Public keys solve the problem of cryptographically enforced proof-of-control while also being collision resistent even with uncoordinated random generation. However their vulnerability to attack and compromise makes them bad links for distributed systems. Key rotation is good security hygiene. It is also the primary reason why THE Web of Trust doesn't exist.

A Better Identifer

Given the two primary properties of public keys listed above, it is conceivable that another type of identifer can be constructed with those same properties while also lacking the vulnerabilities and limited time durability. All we have to do is construct a tuple identifer from a large random value—commonly called a nonce—and a cryptographic commitment to a verification function. By combining content addressable storage and WASM as universally executable code, any WASM code that verifies data using cryptography will suffice as a verification function. The WASM is hashed to create a content address (e.g. CID) that is both an immutable identifier for retrieving the WASM code but also a cryptographic verification method to ensure that the WASM code has not been modified.

Combining the nonce and the content address of a WASM verification function gives us an identifier that is both unique and also a cryptographic commitment to a verification function; the same set of properties as public keys. However this new identifer is not based off of key material and is not subject to compromise resulting in an identifier that remains valid and unchanged over long periods of time. Any change in the WASM code is detectable. Any change in the nonce creates a different identifier. The only way for one of these new identifiers to remain relevant over time is to remain unchanged.

Generalizing this idea to being a nonce combined with a content address (CID) gives us a new identifier called a "Verifiable Long-lived ADdress" or VLAD.

[Item location entries]
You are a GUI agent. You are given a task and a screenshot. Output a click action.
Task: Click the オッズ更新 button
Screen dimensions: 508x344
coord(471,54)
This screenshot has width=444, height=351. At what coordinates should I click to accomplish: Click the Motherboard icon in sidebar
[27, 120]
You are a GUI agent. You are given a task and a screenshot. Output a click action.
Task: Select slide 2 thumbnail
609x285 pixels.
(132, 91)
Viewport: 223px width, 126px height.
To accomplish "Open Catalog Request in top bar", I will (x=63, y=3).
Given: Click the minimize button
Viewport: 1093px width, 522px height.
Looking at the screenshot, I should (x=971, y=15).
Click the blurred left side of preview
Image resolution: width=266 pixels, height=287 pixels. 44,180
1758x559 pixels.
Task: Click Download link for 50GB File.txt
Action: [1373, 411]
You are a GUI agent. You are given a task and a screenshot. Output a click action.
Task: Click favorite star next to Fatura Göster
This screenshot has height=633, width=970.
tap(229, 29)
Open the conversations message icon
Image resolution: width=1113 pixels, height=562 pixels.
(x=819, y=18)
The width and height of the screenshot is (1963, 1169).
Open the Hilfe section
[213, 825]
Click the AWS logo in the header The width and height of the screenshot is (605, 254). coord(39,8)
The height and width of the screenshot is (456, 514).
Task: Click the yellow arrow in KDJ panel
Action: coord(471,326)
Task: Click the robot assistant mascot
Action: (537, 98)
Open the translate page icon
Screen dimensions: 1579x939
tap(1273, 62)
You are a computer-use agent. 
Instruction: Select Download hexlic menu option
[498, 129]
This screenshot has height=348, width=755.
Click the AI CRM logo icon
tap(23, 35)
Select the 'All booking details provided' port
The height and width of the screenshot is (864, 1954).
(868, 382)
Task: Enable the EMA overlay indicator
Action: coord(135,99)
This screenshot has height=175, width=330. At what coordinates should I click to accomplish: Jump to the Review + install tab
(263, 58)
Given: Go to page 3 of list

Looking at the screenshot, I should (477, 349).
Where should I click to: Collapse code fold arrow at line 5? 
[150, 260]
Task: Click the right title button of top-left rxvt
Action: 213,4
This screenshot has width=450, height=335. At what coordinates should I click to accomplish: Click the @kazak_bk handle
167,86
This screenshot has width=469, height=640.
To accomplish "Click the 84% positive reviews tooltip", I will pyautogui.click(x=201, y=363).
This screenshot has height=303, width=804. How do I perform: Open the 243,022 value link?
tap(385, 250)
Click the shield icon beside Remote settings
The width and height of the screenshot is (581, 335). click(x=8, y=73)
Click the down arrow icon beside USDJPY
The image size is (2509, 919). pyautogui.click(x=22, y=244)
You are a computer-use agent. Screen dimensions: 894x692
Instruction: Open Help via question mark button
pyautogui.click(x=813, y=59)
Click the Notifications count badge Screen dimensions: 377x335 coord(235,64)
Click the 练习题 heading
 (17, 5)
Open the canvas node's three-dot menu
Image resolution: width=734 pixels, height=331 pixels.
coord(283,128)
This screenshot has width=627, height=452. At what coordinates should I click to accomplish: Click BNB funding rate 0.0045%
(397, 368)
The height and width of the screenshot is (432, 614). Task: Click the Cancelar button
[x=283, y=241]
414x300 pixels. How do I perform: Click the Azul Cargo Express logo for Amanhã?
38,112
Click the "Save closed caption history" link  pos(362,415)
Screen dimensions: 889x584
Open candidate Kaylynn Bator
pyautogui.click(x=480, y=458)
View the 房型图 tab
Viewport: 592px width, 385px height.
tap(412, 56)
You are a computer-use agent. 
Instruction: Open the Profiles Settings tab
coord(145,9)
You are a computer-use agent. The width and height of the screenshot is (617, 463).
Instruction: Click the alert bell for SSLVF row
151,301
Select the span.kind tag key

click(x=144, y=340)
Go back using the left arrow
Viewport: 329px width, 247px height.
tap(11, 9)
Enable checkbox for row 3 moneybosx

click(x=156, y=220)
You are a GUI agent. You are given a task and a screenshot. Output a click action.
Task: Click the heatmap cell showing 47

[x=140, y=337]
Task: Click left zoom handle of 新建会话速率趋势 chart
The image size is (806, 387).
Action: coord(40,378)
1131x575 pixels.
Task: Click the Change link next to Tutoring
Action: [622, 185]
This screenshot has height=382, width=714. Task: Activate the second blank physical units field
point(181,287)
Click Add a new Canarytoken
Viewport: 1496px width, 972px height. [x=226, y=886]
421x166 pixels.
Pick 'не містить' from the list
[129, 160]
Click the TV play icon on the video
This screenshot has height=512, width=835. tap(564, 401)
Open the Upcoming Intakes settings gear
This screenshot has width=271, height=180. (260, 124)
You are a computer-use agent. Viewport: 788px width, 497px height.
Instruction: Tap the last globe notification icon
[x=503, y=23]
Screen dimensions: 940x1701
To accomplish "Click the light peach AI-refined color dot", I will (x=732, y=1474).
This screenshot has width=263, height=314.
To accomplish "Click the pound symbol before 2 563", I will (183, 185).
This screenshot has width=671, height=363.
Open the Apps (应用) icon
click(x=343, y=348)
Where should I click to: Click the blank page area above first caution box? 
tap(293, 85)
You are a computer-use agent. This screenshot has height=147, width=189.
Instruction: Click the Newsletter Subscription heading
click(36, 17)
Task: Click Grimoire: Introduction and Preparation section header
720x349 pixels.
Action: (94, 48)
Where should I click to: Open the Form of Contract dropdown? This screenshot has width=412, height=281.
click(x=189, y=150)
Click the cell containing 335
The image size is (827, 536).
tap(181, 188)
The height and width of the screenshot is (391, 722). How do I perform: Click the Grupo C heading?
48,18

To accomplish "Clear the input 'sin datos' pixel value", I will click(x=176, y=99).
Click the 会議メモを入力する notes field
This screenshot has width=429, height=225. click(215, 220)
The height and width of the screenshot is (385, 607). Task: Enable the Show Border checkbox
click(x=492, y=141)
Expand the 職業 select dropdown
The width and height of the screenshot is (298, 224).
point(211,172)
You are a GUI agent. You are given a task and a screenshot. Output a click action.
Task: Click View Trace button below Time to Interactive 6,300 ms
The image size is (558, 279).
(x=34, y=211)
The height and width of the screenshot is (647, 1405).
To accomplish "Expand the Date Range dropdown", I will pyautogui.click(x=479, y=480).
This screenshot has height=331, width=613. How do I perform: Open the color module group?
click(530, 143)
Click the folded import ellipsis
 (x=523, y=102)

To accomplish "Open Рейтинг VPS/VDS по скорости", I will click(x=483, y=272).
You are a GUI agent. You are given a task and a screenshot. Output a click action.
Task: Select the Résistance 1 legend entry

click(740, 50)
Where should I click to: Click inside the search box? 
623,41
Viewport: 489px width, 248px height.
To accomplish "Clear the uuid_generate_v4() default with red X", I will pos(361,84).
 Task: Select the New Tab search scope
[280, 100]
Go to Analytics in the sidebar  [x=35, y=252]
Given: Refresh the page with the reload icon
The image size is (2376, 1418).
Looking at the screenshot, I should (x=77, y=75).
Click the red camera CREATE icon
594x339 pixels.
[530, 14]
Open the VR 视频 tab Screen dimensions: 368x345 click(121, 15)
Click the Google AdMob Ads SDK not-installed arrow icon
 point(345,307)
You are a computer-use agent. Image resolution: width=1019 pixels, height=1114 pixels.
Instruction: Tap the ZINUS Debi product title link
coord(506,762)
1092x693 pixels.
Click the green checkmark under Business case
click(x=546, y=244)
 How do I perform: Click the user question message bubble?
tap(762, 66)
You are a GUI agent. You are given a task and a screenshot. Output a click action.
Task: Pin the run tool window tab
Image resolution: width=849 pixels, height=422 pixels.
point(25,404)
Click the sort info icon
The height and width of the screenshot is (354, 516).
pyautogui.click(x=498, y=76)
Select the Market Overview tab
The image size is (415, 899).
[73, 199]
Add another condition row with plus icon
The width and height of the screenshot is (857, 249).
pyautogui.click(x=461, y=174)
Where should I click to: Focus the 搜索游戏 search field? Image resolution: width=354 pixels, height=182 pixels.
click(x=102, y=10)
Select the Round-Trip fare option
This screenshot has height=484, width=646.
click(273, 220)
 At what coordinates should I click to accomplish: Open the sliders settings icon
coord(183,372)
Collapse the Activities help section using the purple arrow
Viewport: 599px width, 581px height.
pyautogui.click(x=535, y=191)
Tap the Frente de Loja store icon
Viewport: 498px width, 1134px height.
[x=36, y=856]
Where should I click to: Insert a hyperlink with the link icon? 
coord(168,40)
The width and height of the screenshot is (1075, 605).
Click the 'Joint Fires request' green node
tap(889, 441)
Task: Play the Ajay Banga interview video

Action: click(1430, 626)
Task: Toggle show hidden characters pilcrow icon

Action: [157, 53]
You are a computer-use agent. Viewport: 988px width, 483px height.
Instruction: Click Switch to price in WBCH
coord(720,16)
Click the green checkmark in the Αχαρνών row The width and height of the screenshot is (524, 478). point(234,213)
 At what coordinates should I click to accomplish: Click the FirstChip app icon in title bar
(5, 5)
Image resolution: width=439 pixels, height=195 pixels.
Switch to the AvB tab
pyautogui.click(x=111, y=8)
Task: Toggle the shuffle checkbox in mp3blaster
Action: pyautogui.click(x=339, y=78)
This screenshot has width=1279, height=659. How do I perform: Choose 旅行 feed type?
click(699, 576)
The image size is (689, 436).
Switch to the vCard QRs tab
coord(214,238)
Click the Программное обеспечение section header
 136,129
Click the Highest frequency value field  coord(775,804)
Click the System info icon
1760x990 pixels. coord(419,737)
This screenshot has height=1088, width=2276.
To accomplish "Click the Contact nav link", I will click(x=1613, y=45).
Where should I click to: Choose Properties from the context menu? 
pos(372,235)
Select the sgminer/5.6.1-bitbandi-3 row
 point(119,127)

• **SHORT PROBLEM 1**: Name every acronym used in the text on identifiers.
• **SHORT PROBLEM 2**: In the records, update the part that opens with the line containing "The height and width of the screenshot is (385, 607)." and closes with the line containing "will pyautogui.click(x=479, y=480).", replacing "screenshot" with "capture". Give back only those lines.
The text and the records were taken from unrelated sources.

• **EXPECTED OUTPUT 1**: WASM, CID, VLAD

• **EXPECTED OUTPUT 2**:
The height and width of the capture is (385, 607). Task: Enable the Show Border checkbox
click(x=492, y=141)
Expand the 職業 select dropdown
The width and height of the capture is (298, 224).
point(211,172)
You are a GUI agent. You are given a task and a capture. Output a click action.
Task: Click View Trace button below Time to Interactive 6,300 ms
The image size is (558, 279).
(x=34, y=211)
The height and width of the capture is (647, 1405).
To accomplish "Expand the Date Range dropdown", I will pyautogui.click(x=479, y=480).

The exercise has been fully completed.